(Exercise) Read the records below and report each line in which "computer" occurs.

(Records for processing)
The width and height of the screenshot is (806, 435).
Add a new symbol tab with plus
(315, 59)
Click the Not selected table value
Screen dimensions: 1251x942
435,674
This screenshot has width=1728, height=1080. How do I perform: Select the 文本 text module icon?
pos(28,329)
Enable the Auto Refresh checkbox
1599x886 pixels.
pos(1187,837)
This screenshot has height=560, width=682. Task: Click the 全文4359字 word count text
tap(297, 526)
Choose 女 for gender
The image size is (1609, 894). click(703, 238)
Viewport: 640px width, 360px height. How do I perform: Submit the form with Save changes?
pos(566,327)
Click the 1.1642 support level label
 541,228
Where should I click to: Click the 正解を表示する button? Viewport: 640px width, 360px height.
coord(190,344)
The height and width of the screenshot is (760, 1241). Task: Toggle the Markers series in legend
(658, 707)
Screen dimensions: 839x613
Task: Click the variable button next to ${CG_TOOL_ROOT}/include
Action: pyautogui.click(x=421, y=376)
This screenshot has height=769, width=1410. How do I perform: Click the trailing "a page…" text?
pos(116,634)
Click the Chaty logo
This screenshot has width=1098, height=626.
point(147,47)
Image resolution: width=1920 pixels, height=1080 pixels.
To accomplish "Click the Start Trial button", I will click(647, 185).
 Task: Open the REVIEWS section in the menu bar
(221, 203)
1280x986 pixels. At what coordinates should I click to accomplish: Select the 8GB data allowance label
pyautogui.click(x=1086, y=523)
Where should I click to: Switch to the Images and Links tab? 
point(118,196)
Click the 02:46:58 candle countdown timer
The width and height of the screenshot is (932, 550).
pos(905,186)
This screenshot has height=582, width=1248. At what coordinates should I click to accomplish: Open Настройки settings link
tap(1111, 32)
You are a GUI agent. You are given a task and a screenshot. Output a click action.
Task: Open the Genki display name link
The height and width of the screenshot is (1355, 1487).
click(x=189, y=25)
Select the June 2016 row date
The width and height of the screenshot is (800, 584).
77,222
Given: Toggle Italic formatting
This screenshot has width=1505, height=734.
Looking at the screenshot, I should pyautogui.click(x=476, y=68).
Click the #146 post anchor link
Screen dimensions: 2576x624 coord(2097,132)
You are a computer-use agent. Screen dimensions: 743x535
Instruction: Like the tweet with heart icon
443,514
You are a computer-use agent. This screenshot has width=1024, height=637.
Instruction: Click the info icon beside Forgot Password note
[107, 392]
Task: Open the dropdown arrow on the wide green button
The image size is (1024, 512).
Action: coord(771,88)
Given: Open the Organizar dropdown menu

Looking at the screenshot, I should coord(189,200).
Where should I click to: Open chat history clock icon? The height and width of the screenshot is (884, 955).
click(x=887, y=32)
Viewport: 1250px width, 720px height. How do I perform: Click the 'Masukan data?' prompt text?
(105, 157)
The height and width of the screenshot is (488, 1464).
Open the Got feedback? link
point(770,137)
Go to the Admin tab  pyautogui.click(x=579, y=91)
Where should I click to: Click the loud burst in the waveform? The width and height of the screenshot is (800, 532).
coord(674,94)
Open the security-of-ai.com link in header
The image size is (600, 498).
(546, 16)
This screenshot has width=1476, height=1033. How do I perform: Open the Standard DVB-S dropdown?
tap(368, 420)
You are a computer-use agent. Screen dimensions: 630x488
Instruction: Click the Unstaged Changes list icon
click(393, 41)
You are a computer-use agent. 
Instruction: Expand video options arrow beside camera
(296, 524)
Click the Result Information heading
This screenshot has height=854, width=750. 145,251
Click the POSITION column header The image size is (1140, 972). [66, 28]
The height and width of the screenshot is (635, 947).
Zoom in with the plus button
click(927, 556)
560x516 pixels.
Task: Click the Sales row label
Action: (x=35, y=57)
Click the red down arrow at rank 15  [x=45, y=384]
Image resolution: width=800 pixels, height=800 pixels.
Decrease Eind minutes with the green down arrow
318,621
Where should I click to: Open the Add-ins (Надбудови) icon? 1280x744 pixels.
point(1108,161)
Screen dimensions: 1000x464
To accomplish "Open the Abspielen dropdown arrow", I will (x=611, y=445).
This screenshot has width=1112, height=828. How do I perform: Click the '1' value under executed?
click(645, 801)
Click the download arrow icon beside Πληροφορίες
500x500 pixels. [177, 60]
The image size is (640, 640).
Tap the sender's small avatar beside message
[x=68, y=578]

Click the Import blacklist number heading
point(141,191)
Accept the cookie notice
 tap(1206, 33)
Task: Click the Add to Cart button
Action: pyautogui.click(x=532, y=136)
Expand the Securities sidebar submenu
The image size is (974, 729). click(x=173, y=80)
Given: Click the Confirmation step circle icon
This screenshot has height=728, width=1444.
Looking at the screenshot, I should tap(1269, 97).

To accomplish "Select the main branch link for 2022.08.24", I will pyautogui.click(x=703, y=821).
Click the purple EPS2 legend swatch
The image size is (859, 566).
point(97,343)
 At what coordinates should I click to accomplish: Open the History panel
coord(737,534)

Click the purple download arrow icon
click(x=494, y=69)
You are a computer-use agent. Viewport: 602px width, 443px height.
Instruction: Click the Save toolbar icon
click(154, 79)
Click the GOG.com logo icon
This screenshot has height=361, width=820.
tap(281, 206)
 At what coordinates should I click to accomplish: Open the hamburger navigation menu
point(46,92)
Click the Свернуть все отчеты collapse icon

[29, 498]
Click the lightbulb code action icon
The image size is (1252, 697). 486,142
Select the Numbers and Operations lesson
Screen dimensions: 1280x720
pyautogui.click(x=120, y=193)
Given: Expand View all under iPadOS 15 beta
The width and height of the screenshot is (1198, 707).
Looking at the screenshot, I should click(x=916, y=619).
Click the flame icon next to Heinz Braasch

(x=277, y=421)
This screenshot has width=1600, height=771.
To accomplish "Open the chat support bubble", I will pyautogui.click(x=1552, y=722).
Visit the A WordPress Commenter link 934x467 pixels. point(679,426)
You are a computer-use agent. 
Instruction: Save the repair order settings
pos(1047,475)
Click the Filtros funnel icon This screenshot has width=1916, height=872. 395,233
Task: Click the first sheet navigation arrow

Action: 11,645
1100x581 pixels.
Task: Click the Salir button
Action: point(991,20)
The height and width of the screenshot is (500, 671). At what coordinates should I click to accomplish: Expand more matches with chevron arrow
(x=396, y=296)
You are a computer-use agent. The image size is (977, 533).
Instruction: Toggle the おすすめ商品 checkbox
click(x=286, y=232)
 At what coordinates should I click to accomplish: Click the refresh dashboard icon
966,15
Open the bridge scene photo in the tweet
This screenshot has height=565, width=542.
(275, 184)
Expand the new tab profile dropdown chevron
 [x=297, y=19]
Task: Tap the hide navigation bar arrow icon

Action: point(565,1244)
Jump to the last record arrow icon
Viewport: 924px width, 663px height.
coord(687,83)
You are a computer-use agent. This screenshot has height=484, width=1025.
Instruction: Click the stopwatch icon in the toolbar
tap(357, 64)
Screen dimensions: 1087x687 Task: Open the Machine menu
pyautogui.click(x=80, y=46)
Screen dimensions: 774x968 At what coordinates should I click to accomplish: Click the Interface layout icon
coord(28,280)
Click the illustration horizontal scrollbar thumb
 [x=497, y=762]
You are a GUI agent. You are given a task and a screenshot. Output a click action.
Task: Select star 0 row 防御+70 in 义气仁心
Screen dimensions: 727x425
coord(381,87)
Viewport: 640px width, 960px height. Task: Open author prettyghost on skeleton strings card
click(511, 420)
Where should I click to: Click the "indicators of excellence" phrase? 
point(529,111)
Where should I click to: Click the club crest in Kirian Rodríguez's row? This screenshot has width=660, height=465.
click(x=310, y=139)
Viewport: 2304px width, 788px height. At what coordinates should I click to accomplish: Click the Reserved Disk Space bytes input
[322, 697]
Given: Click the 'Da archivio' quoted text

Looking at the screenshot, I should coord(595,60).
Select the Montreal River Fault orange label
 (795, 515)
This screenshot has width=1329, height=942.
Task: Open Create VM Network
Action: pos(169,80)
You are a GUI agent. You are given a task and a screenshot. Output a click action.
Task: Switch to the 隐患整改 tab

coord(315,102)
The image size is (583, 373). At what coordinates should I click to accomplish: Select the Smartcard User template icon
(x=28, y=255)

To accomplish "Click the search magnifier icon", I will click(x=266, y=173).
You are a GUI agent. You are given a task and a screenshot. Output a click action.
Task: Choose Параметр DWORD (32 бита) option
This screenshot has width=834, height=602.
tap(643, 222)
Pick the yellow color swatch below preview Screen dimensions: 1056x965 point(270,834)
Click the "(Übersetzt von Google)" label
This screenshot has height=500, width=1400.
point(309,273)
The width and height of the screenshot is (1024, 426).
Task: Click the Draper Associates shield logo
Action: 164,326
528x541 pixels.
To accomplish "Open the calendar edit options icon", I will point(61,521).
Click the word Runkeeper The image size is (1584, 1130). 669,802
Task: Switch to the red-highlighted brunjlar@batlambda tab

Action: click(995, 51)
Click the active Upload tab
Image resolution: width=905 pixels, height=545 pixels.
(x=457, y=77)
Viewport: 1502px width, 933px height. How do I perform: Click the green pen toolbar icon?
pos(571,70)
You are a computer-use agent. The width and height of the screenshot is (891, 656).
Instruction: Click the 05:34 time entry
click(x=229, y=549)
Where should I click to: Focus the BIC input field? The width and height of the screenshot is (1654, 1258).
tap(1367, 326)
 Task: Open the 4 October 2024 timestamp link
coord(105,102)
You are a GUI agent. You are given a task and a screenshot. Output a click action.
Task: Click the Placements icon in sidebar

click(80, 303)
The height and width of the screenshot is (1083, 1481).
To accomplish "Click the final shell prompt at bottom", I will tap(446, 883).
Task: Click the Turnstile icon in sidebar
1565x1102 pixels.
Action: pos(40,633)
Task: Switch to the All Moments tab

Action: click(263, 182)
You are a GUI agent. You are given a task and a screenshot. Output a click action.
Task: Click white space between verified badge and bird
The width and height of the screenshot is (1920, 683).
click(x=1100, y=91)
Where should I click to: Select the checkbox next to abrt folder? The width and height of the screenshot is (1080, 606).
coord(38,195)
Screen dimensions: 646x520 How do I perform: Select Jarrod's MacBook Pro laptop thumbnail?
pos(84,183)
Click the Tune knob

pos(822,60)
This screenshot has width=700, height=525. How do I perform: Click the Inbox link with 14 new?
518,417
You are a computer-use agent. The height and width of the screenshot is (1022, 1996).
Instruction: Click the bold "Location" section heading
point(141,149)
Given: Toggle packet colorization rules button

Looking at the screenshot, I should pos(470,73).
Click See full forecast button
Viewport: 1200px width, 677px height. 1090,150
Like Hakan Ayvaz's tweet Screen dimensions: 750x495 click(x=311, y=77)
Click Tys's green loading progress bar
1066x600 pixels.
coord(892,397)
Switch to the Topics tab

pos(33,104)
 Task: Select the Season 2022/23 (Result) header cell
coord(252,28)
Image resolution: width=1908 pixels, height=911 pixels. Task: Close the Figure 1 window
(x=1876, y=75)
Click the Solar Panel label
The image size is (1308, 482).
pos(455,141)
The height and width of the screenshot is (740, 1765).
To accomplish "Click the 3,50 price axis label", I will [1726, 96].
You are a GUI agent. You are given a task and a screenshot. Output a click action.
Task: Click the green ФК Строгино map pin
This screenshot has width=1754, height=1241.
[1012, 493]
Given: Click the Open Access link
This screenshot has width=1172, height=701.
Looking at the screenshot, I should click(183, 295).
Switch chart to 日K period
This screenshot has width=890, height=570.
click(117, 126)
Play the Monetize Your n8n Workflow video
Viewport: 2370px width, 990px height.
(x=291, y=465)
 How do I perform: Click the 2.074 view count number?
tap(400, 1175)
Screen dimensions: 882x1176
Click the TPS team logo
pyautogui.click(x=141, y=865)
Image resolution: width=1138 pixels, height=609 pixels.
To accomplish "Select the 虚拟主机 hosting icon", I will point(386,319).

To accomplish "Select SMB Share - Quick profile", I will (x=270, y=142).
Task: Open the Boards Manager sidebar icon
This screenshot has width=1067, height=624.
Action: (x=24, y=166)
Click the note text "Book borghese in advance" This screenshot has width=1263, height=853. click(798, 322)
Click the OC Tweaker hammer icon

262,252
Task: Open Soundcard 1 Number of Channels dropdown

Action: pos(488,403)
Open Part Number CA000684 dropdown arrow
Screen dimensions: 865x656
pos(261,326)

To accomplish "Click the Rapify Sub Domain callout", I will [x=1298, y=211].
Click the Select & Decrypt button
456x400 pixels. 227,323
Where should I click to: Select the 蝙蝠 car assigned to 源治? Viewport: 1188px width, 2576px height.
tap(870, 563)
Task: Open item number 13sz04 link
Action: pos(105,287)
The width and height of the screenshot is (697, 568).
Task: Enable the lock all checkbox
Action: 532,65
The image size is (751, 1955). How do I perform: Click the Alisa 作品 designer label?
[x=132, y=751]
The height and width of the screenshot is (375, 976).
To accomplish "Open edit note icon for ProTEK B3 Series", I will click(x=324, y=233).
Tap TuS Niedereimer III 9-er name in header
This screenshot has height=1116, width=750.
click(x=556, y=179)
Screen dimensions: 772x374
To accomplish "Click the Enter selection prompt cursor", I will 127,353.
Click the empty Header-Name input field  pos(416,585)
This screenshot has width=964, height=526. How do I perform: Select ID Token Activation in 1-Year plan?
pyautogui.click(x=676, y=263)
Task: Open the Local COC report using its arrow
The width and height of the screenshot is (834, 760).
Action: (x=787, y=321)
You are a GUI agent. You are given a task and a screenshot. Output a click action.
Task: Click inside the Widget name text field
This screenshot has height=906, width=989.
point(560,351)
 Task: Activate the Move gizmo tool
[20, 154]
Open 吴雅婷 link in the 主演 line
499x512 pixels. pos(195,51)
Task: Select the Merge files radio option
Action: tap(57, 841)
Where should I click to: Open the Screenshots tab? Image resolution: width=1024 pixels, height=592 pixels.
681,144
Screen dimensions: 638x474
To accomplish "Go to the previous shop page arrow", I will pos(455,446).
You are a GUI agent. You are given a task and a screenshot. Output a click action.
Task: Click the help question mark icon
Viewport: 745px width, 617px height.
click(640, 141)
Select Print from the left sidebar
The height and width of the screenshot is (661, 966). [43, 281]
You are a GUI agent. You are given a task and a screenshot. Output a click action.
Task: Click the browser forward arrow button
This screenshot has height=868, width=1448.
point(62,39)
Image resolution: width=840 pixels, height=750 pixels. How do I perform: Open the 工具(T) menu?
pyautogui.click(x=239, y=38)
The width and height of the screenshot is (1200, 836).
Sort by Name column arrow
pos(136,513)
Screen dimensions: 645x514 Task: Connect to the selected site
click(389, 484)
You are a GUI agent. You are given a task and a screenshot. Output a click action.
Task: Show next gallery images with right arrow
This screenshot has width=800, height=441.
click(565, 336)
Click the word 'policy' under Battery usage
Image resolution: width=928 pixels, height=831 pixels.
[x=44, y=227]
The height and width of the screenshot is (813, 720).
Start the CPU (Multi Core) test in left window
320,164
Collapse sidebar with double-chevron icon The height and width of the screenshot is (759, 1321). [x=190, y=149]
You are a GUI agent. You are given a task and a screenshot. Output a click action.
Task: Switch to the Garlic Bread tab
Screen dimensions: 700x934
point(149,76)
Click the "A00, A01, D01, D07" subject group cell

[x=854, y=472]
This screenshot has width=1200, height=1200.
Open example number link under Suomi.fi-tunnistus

(Task solution)
You are a computer-use agent. Screen dimensions: 743x535
You are a computer-use agent. This screenshot has width=1024, height=637.
You are a computer-use agent. Screen dimensions: 630x488
You are a computer-use agent. 
You are a computer-use agent. Viewport: 602px width, 443px height.
You are a computer-use agent. 
You are a computer-use agent. The image size is (977, 533).
You are a computer-use agent. This screenshot has height=484, width=1025.
You are a computer-use agent. The width and height of the screenshot is (891, 656).
You are a computer-use agent. The height and width of the screenshot is (1022, 1996).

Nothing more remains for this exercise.